The next day I was up and around really trying to move more, and I felt so much better. I didn't use the pain pump anymore and didn't feel those pains rising in my chest anymore.

The nurses didn't want to unhook me from all of the telemetry and IV fluids because after I'd circled their stations a couple of times with my "entourage" of bags, tubs, and equipment, they considered me a flight risk! Just a little laugh. They were really impressed I was actually listening to what they said about moving around.

I'm feeling better and better every day. The first day I was home, I walked .25 miles on the treadmill at a slow pace. Did that for a couple of days, just taking it easy. Today I was able to do .50 miles at a decent pace, and I was in total shock. The back pain that I felt every time I would try to walk, the same back pain that has kept me from doing more aerobic activities, was gone! I was just floored.

So I'm going to keep moving and grooving 'cuz, "Baby, I'm a star."




October 4, 2010

My Secret Lover -- Food



I'm coming clean with everyone today about my secret love affair with -- organ music  dnh dnh dnnnh! -- FOOD.  OMG!  I can't tell you what the smell of freshly baked bread does to me without being too graphic, but let's just say:  oooooooooo!  

Food has been my most dependable lover for the better part of my life.  When I'm happy, it is there for me.  When I sad or pissed off at the world, Food understands what I'm feeling and again, it is there for me.  It's been there for parties, holidays, funerals, even one time when I was fired from a job, there was food right before I was escorted out!  Food has been there for me when I thought no one else was. 

We had our secret liaisons -- a pint of Ben & Jerry's Chubby Hubby.  Sometimes a piece of fried chicken and a biscuit, or just a Starbucks Mocha Frappiccino.
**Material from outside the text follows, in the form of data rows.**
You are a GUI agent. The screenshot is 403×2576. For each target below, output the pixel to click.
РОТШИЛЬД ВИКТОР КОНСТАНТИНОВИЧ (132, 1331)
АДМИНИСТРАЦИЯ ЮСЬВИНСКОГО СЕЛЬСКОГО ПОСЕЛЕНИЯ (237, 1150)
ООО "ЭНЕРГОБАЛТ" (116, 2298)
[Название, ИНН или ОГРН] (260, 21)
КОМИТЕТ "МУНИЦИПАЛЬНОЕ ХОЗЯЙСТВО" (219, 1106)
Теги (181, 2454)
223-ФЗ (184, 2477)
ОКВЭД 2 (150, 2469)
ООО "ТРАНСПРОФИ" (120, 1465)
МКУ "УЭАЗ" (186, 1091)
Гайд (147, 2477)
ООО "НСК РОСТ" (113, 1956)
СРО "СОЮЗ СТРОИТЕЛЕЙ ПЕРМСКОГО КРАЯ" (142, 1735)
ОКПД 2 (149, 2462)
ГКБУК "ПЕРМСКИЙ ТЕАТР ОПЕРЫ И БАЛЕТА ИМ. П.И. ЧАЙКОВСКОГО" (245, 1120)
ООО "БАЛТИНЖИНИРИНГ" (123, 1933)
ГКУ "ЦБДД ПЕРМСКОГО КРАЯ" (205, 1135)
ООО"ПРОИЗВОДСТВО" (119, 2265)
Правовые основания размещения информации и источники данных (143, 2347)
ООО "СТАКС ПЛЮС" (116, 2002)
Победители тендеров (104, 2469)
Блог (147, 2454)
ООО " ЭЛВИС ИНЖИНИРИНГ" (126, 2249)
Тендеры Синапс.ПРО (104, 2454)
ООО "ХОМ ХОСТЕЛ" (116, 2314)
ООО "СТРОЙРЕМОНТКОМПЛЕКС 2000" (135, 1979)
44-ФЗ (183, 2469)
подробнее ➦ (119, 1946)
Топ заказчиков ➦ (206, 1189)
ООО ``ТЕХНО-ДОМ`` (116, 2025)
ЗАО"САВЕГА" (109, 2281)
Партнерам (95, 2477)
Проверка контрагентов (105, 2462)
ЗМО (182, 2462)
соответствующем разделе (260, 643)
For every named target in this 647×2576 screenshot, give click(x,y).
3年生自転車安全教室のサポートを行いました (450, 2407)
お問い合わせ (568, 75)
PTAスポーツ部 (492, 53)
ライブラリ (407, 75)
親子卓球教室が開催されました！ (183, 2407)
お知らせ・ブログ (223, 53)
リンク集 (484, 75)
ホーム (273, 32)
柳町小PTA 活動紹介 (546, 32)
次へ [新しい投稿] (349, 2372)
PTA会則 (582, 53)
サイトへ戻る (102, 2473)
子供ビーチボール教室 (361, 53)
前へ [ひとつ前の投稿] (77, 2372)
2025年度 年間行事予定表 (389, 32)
At night is when our romantics would heat up.  If I was unable to sleep, I would stole away downstairs and find some unsuspecting cracker with cream cheese, or cookies, or whatever it took to satisfy my desire.  It was the taste, or texture, or "umami" that I told myself I was searching for, but only to find that once you have the "taste", it's the same the second time. 

I grew more and more to dislike myself because when I looked in the mirror, what I saw disgusted me.  As my dislike grew, the more  I took advantage of food in order to make me happy.  I took Food's kindness for weakness and I often times over indulged myself in its never waning generosity.   I ate because it was comforting and didn't think about any of the repercussions of this time-bomb of a relationship until my health began to degrade, slowly, but surely. 

One day, Food and I came to understanding and I told it that we couldn't continue our relationship as it was.  My thoughts raced!  How could I give it up, it's been so patient and good to me?  I weighed myself, and then weighed my options for a healthier lifestyle and decided our decadent liaison had to end.  I had children to raise, a husband who loved me, and I didn't want any co-morbidities to start sneaking up on me.  I had to change.  I had to end our passionate, indulgent relationship.

In ending my dependent relationship with food, I am able to recognize my "triggers" for stress or situational eating.  It has taken a long time to start recognizing these signals -- just wasn't an aha moment for me.  It was as if I started dating all over again, and I was looking for queues and body language from new paramours!  I'm looking at myself differently, and learning to love myself, differently, and in a manner I should be accustomed -- healthfully, and prayerfully.  I loved food, but I love me more!